Algunos días, si no tengo demasiada prisa, busco miradas por la calle. Tengo una especial fascinación por los ojos. Contemplo las miradas de las señoras en el autobús, del guardia de seguridad cuando entro a un edificio, los ojos del taxista en el espejo retrovisor. Si miramos atentamente a los ojos, de inmediato empezaremos a sentir una conexión especial. Veremos en algunos ojos incertidumbre o pasión, en otros veremos preocupación o cansancio. Veremos la mirada nerviosa de una chica que llega tarde al trabajo. El hartazgo a la hora de volver a casa de un camarero. Sentiremos la intensa energía y curiosidad en la mirada pura y luminosa de los niños. Algunos ojos nos transmitirán fragilidad e incluso miedo.

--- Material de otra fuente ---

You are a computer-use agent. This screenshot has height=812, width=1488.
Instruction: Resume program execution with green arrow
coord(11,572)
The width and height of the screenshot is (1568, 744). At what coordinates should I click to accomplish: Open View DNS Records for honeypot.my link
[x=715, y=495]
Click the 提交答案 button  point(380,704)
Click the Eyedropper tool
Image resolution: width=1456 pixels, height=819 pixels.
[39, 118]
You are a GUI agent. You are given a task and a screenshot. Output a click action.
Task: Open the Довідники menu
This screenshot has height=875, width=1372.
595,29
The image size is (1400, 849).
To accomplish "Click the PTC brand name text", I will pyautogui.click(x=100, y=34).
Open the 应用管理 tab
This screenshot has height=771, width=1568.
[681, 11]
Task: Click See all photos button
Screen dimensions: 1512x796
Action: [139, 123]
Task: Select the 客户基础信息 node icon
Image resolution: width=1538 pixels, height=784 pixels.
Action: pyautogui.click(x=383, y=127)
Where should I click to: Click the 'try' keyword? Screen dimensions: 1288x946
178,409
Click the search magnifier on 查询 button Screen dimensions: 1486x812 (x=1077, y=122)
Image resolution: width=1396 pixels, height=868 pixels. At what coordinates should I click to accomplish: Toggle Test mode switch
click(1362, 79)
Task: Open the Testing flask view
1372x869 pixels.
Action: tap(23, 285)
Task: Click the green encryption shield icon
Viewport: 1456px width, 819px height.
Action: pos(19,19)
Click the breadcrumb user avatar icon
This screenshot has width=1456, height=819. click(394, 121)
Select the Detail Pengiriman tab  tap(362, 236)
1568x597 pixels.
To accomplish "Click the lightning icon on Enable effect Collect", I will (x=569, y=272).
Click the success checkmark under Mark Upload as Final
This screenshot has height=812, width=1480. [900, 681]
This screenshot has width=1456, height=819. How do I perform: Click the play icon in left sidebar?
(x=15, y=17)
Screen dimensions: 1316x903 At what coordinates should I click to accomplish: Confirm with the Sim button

Un día estaba sentado en un banco en la calle, mirando a la gente pasar. Estaba delante de un edificio con soportales y no me había dado cuenta de que en las sombras había un hombre de pie, inmóvil, sucio y andrajoso, vestido sólo con una camisa. Cuando logré enfocar, ví que tenía la mirada clavada en mí. Me recordó a la mirada de Nietzche, cuando ya había sucumbido a la locura. No sé cuanto tiempo llevaba así el hombre, pero recuerdo que un escalofrío helado me recorrió toda la espalda. Me pareció haberme asomado por una ventana a un precipicio oscuro. Sentí vértigo y miedo a lo desconocido, un vacío existencial. Sentí que alguien me miraba desde el más allá, que yo mismo me había visto desde el interior de una estatua.
Sólo aguanté unos segundos esa mirada, que abrasaba. Me levanté, mirando el suelo y me fuí de allí.